(Aim of the exercise) Scan the entries below for the word "will" and copy every line where it turns up.

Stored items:
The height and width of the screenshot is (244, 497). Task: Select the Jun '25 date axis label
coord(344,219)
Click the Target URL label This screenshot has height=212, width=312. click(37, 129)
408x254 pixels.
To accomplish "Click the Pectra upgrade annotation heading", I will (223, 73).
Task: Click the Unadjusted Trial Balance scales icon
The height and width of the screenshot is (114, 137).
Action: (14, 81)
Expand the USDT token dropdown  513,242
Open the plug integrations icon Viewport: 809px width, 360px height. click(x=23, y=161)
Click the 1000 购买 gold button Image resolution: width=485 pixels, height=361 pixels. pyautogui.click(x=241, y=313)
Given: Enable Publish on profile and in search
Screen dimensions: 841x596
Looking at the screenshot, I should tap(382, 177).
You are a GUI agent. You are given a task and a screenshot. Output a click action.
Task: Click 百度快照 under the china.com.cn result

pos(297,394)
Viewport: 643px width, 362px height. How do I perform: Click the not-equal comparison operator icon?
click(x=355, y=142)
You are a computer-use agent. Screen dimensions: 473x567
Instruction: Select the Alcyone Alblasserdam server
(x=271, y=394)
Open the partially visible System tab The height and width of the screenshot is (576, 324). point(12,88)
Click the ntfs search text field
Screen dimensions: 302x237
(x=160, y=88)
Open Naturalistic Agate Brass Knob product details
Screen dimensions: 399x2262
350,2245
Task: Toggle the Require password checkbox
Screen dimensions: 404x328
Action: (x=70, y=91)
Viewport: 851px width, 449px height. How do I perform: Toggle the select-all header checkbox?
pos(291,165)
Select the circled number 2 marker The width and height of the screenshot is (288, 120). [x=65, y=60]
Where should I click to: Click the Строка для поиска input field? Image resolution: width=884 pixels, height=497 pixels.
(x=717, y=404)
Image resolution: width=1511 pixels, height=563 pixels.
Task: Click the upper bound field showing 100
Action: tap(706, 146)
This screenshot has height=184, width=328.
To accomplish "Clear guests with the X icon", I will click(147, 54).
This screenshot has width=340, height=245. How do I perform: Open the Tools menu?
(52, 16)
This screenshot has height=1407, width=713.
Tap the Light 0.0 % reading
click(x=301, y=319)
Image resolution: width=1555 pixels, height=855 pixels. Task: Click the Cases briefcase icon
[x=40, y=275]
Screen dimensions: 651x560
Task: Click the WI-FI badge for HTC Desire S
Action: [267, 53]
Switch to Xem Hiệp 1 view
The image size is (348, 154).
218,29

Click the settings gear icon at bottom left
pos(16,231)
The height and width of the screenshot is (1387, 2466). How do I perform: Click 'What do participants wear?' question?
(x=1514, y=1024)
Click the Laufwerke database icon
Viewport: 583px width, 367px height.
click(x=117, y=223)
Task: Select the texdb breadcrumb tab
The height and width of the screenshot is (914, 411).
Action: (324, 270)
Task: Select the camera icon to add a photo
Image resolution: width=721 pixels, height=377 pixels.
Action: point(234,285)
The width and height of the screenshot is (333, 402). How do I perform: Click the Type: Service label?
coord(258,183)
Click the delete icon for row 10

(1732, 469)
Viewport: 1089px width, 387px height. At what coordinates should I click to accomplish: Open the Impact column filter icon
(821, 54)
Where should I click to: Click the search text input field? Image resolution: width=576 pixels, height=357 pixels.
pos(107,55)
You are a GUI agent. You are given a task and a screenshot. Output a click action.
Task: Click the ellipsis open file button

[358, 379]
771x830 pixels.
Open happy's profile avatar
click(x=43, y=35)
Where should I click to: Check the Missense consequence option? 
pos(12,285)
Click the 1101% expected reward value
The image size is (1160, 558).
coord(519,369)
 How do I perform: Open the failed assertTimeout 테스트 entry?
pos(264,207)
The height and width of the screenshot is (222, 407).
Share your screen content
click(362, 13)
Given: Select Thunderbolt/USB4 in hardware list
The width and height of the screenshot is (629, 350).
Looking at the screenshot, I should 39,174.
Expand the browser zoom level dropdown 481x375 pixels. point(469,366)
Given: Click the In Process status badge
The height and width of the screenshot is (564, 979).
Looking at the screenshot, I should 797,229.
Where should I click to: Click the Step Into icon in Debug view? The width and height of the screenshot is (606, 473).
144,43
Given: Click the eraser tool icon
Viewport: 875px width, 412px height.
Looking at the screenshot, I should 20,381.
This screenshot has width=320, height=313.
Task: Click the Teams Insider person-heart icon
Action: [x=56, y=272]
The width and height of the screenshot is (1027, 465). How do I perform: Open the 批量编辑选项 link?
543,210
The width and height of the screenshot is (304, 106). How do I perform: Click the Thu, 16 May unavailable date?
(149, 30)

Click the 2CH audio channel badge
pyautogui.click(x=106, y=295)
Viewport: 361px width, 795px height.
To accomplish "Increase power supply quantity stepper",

(Exercise response)
To accomplish "Click the Pectra upgrade annotation heading", I will (223, 73).
To accomplish "Clear guests with the X icon", I will click(147, 54).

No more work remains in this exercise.